Kerr has been particularly vocal about his reverence for Josh Homme, and it’s as much for his singing as his fretwork as he told Clash magazine earlier this year, “Queens of the Stone Age’s Songs for the Deaf was a massive album for me. By using their muscular might to prop up otherwise featherweight tunes, Royal Blood have effectively built themselves a castle and furnished it with IKEA. It’s the pro-forma songwriting that transpires between those brontosaurus blasts that ultimately proves problematic. And no doubt, Kerr and stickman Ben Thatcher can lock into a crushing, contorted groove with a telepathic sense of connectivity (like with the epileptic lurch of lead single “Out of the Black”), as if drop-and-dragging their favorite bits from the Led Zeppelin, Jack White, and Queens of the Stone Age discographies into a GarageBand file to build the ultimate indestructible riff. Though Royal Blood confine themselves to a limited instrumental palette, the issue here isn’t so much a uniformity of sound: frontman Mike Kerr feeds his brawny basslines through a NASA-worthy dashboard of effects pedals that can make it sound alternately like he’s shredding on an SG or coaxing alien frequencies out of a Korg. And yet, a little self-aggrandizing swagger would go a long way in making Royal Blood seem like they have any aspirations beyond just cranking out proficient assembly-line riffage as if they’re playing a live-action reenactment of Rock Band. It’s not as if Royal Blood have been actively advertising their messianic qualities if anything, they’ve been quick to defuse any such hyperbole.
![royal blood full album playlist royal blood full album playlist](https://i.ytimg.com/vi/hrATY5SPRDE/hqdefault.jpg)
1 in the UK last month and was nominated for the Mercury Prize shortly thereafter now that they’re already duking it out on the top of the charts with the likes of Sam Smith and Ed Sheeran a mere year after their formation, Royal Blood are, for many young Britons, not just The Only Band That Matters, but The Only Band, period. (Perhaps not coincidentally, Royal Blood share management with the Monkeys, whose drummer Matt Helders famously endorsed the then-unknown band through a t-shirt shout-out at Glastonbury last year.) Royal Blood’s self-titled album debuted at No.

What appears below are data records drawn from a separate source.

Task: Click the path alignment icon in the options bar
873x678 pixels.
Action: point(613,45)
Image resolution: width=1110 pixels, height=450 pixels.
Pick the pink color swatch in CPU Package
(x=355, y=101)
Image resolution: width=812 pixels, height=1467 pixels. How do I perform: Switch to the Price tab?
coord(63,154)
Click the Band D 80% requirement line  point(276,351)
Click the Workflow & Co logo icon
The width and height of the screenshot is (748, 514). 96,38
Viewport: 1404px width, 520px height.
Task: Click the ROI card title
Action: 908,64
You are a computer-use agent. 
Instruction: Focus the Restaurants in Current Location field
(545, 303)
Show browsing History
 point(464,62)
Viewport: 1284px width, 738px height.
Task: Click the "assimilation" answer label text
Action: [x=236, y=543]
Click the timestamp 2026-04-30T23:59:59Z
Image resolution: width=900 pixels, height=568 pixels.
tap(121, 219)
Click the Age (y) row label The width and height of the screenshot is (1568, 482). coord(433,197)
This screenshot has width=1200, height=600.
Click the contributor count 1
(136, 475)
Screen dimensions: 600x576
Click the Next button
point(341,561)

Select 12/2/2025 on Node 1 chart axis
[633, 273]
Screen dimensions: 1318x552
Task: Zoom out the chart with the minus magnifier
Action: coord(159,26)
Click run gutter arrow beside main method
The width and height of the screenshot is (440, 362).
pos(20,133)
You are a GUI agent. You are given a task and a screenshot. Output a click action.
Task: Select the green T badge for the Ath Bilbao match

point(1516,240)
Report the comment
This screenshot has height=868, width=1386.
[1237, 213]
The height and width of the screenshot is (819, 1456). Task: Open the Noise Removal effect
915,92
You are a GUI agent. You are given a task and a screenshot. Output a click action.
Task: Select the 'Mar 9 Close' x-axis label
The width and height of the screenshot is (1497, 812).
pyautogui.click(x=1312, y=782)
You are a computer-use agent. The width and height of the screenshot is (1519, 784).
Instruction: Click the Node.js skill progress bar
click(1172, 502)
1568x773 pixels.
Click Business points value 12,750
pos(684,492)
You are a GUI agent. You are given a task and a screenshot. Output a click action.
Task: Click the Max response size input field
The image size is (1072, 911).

And with Royal Blood, they've hit the jackpot: the Brighton bass-and-drums duo have swiftly become the most universally deified emergent UK rock band since the Arctic Monkeys first thawed out a decade ago. Still, this circumstance has never stopped the British music press from making a weekly sport of anointing new saviors for the country to rally around. When purists lament its supposed death, what they’re really lamenting is not so much the disappearance of guitar-strapping bands as a dearth of ones we can all believe in. Rock may no longer be the center of popular culture, but it still occupies vast amounts of space around it.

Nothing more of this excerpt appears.